##### RECORDS SHOWN

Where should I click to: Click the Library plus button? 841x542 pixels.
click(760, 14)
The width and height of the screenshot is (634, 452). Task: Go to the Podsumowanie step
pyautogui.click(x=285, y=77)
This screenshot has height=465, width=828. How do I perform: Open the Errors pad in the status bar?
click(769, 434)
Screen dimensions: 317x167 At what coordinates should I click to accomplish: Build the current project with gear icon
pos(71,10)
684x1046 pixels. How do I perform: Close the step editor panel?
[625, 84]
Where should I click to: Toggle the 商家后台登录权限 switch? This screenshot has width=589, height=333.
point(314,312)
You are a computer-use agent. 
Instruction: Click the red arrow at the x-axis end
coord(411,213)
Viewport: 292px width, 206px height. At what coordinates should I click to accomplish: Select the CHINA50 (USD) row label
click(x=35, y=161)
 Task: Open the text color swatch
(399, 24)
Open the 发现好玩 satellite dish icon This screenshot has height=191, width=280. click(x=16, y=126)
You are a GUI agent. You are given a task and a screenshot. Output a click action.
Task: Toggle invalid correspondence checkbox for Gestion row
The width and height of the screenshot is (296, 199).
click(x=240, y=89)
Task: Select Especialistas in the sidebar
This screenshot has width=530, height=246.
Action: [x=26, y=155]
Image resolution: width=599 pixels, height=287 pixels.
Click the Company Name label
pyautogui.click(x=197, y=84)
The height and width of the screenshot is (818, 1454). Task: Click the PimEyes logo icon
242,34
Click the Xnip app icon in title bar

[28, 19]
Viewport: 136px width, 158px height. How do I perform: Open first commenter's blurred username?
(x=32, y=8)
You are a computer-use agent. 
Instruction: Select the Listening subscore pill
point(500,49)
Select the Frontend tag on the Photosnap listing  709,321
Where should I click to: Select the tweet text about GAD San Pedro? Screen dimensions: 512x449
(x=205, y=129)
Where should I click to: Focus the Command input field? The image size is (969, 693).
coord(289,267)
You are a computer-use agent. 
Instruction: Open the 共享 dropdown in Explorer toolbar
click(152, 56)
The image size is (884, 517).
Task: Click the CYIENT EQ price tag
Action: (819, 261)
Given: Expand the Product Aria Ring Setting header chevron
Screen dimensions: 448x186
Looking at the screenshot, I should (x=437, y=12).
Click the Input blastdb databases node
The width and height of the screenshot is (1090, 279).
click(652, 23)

##########

▸ WRITTEN INSTRUCTION: Copy out the rows exactly as they appear, everything from the line containing "Given: Expand the" down to the end of the rows.

▸ TASK ANSWER:
Given: Expand the Product Aria Ring Setting header chevron
Screen dimensions: 448x186
Looking at the screenshot, I should (x=437, y=12).
Click the Input blastdb databases node
The width and height of the screenshot is (1090, 279).
click(652, 23)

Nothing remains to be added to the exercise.